Sunday 22nd December 2024

Founder/Trustee’s Personal Commentary

The world is commenting on the Myanmar Coup today.  Some countries and organisations have been quick to condemn, some maintain that what happens within Myanmar is that country’s business. (See Aljazeera for a useful list.)
As for me, my heart is broken.  I first went to Myanmar seven years ago in 2014. An acquaintance asked if I would go and teach and I said yes.  My father had been blinded (and his life saved) in Burma in WWII and I owed that country a visit.  Little did I think that that casual invitation would spark a compulsion and a passion, that I would fall in love with the place and its people.
I had been a teacher for nigh on 40 years and it was second nature to me.  Our 17 pupils that first time were young and shy and beautiful.  Most had never spoken to a foreigner before.  Their education had been rudimentary, eroded by a militarist regime which preferred to direct public funds to weaponry and its generals’ pockets than to reestablishing what was once recognised as the finest education system in SE Asia.  One student showed me his University history syllabus for the year, a paperback full of distorted facts and polemic.  Learn these facts for your exam, he was told. 
And so the following years were spent building relationships and, for a couple of weeks a year, taking materials and games and exercises to help our young learners to form their own opinions, make up their own minds, decide things for themselves and learn English, the language of commerce, which might just help them get a job.  By the second visit the one mobile phone owned by one student whose sister had sent it from Singapore, had expanded to every single student owning one or having access to one.  This meant online chatting, forming deeper friendships, sharing confidences and keeping in touch even when we left to go home.

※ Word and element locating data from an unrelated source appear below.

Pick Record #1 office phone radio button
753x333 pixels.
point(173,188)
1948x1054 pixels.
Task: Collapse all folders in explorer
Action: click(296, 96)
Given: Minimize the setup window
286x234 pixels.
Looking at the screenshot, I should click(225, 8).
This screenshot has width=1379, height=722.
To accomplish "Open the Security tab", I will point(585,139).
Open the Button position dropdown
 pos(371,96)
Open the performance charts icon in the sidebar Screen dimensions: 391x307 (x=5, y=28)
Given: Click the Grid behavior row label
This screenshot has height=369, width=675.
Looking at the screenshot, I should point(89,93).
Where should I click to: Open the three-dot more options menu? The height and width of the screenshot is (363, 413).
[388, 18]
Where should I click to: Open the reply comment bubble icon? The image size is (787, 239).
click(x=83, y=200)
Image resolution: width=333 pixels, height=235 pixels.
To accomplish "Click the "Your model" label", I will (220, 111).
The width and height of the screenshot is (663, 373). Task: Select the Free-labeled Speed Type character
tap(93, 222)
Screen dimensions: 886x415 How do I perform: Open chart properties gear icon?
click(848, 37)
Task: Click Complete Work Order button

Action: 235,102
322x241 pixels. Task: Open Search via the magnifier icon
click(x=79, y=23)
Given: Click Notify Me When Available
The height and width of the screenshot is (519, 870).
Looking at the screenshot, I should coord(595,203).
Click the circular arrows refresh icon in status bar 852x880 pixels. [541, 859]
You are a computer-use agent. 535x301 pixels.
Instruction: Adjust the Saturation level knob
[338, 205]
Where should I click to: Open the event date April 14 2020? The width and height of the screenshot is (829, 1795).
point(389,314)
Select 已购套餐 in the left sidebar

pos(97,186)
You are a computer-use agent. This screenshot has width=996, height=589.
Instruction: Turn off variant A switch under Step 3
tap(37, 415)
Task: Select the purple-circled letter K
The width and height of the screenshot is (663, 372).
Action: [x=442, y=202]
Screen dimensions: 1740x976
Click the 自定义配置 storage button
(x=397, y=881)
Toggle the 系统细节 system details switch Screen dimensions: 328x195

I was so moved by seeing the flood damage late one year that I raised a small amount of money for the Myanmar organisation we work through.  People wanted to help, to come with me and eventually Ahtutu was born and, with a lot of help and encouragement, became a UK registered charity with dedicated trustees and supportive benefactors.  We knew what we wanted – a charity where every penny went to the people we were supporting.  Scrupulously no paying of air fares or hotel bills.  We were fortunate enough to be able to put aside money to do that ourselves.
Our classes gained a reputation for hard work, fun and laughter – especially laughter.  One of our trustees brought some of her students, kindly supported by Edinburgh Napier University, and that offered our Myanmar students friendships with other young people – a dream that relationships would endure through the years long after Ahtutu is gone. 
We closely supported a local orphanage and a rural village, continuing to help in any way we can. We took sustainable, washable feminine hygiene products to the women’s prison where we were told that the women sometimes used to have to use the stuffing in their mattresses if they could not afford to buy sanitary towels. 
We showed Burma Storybook to a packed audience at the wonderful Shekinah Hotel, Pathein. On the screen we watched dissident poet Maung Aung Pwint struggle through Parkinson’s Disease to talk about his prison ordeal in a tiny cell, which he paced out on the street, while his wife smiled just happy to have him there.  “Every seven years they came to take him.  We knew it would happen,” she smiled. We all wept with his daughter as she watched her father and mother on film for only the second time and told us that they had both died the previous year.  And when her husband gave us all a precious copy of his father-in-law’s poetry.  And when we gave her a copy of the DVD to keep.
So what happens to all of them now?  What happens to the poets and writers and artists who speak out now?  What about the clever young woman who asked if I would help her apply for a post-graduate degree abroad?  And the young man who asked for a reference to support his application to a foreign university?  And the young man who went abroad to train then came back to become a pro bono paralegal to support people who have been arrested? And the young people who are non-conformist and different?  And those who have formed their own opinions and ideas, those with aspirations and hope for a better future?  What of them now?
Because we know what happened before and it breaks my heart.